(What is required):
Copy each line below in which the string "Android" occurs.
---------- Data supplied ----------
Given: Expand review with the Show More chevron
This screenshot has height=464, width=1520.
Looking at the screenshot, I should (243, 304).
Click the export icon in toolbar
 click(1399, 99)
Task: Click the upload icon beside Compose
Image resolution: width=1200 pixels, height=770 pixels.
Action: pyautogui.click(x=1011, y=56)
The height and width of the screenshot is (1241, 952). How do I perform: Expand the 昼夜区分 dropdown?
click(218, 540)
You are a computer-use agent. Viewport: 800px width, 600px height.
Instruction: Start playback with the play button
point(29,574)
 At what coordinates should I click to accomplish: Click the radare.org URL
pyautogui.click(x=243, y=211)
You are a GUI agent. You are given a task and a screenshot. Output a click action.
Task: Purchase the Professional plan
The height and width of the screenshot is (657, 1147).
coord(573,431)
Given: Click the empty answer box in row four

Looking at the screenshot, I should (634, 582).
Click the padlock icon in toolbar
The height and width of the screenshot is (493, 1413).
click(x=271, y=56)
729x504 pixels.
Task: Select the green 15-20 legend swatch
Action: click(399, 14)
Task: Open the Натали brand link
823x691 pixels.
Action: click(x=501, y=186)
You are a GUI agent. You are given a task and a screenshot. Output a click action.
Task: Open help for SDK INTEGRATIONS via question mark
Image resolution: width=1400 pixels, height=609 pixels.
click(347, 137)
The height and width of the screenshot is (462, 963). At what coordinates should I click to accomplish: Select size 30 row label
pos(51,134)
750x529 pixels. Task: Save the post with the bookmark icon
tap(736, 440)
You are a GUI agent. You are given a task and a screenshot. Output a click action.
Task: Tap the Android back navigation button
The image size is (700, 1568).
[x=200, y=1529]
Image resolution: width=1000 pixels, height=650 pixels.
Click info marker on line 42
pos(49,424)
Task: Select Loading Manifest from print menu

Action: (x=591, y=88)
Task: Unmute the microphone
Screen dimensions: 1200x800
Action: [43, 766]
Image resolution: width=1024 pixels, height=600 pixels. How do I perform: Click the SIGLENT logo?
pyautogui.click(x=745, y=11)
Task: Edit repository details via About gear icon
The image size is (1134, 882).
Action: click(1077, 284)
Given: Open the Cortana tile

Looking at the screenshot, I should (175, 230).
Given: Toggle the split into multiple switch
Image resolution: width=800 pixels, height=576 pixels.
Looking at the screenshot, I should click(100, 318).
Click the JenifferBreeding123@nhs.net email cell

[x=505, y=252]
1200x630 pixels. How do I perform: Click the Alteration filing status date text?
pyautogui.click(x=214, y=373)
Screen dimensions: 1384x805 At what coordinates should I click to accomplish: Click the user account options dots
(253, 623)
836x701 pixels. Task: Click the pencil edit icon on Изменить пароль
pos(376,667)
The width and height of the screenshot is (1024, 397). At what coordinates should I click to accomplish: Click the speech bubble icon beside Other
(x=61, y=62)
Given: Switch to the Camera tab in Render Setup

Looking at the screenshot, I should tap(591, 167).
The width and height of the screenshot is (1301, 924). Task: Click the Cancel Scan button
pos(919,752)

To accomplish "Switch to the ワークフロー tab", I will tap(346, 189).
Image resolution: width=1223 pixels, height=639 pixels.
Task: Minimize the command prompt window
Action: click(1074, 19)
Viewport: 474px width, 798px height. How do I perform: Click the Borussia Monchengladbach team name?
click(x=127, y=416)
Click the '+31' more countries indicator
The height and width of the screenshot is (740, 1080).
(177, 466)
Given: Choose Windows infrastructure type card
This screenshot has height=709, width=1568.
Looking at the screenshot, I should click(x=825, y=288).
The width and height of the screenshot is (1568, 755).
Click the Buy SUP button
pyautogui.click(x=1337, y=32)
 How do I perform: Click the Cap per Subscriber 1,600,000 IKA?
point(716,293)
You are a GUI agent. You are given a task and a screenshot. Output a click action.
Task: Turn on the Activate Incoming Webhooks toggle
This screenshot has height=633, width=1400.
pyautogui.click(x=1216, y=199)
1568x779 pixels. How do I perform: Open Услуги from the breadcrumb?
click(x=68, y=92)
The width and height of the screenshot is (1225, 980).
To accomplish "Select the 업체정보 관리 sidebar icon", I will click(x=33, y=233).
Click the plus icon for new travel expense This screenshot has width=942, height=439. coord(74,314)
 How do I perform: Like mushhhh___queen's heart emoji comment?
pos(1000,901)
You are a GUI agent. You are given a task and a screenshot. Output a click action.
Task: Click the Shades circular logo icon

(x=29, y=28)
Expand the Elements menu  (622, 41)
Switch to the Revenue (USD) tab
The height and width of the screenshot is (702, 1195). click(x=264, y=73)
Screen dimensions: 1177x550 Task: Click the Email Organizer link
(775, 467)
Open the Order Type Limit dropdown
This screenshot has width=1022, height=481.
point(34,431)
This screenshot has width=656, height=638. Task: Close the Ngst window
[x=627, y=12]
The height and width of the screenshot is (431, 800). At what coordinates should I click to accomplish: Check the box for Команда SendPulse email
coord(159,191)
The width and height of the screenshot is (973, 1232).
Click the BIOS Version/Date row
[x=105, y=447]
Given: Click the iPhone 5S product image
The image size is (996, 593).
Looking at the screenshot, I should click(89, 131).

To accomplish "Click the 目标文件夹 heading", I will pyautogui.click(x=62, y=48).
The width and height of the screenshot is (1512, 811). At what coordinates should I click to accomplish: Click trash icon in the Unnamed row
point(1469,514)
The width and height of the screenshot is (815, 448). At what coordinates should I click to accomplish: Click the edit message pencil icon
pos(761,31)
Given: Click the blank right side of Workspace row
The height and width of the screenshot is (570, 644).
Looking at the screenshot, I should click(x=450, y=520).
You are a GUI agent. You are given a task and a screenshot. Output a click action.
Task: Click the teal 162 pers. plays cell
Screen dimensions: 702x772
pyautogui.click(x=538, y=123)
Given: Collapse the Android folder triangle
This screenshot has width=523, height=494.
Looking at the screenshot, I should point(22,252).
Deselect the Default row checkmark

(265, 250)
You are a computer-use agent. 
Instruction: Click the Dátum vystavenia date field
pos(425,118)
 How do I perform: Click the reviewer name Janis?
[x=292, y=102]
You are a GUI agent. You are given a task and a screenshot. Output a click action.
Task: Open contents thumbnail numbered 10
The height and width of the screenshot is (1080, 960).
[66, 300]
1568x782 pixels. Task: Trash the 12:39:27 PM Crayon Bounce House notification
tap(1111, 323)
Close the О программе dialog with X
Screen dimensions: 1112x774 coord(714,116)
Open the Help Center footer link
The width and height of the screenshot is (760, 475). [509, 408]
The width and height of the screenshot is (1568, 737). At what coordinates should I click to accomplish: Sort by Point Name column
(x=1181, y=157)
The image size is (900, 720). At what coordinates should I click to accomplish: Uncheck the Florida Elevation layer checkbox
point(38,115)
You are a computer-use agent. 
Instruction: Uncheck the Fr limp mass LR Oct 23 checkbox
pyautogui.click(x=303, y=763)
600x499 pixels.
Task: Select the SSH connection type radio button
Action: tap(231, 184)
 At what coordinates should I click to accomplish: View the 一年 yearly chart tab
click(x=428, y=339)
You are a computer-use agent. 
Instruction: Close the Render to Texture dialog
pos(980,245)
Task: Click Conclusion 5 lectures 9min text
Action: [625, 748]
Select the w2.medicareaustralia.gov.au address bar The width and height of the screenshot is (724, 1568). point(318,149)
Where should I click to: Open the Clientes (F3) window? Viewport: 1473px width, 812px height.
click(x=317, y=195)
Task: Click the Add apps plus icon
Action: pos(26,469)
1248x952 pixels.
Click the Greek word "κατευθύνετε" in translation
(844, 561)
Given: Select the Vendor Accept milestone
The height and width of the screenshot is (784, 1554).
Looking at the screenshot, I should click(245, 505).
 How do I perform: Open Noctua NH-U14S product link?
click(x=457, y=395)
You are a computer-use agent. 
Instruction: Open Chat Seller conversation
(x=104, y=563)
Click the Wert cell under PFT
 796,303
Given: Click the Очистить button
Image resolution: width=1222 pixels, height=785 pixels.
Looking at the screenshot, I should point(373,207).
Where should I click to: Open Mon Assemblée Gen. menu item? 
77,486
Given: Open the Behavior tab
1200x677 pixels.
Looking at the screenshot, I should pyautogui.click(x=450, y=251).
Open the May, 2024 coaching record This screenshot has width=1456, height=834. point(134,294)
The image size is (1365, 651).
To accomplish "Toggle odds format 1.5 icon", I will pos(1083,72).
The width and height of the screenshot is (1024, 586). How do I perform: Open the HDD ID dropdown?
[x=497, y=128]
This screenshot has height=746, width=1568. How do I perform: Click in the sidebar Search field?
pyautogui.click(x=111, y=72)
----------
(Task output):
Task: Tap the Android back navigation button
Given: Collapse the Android folder triangle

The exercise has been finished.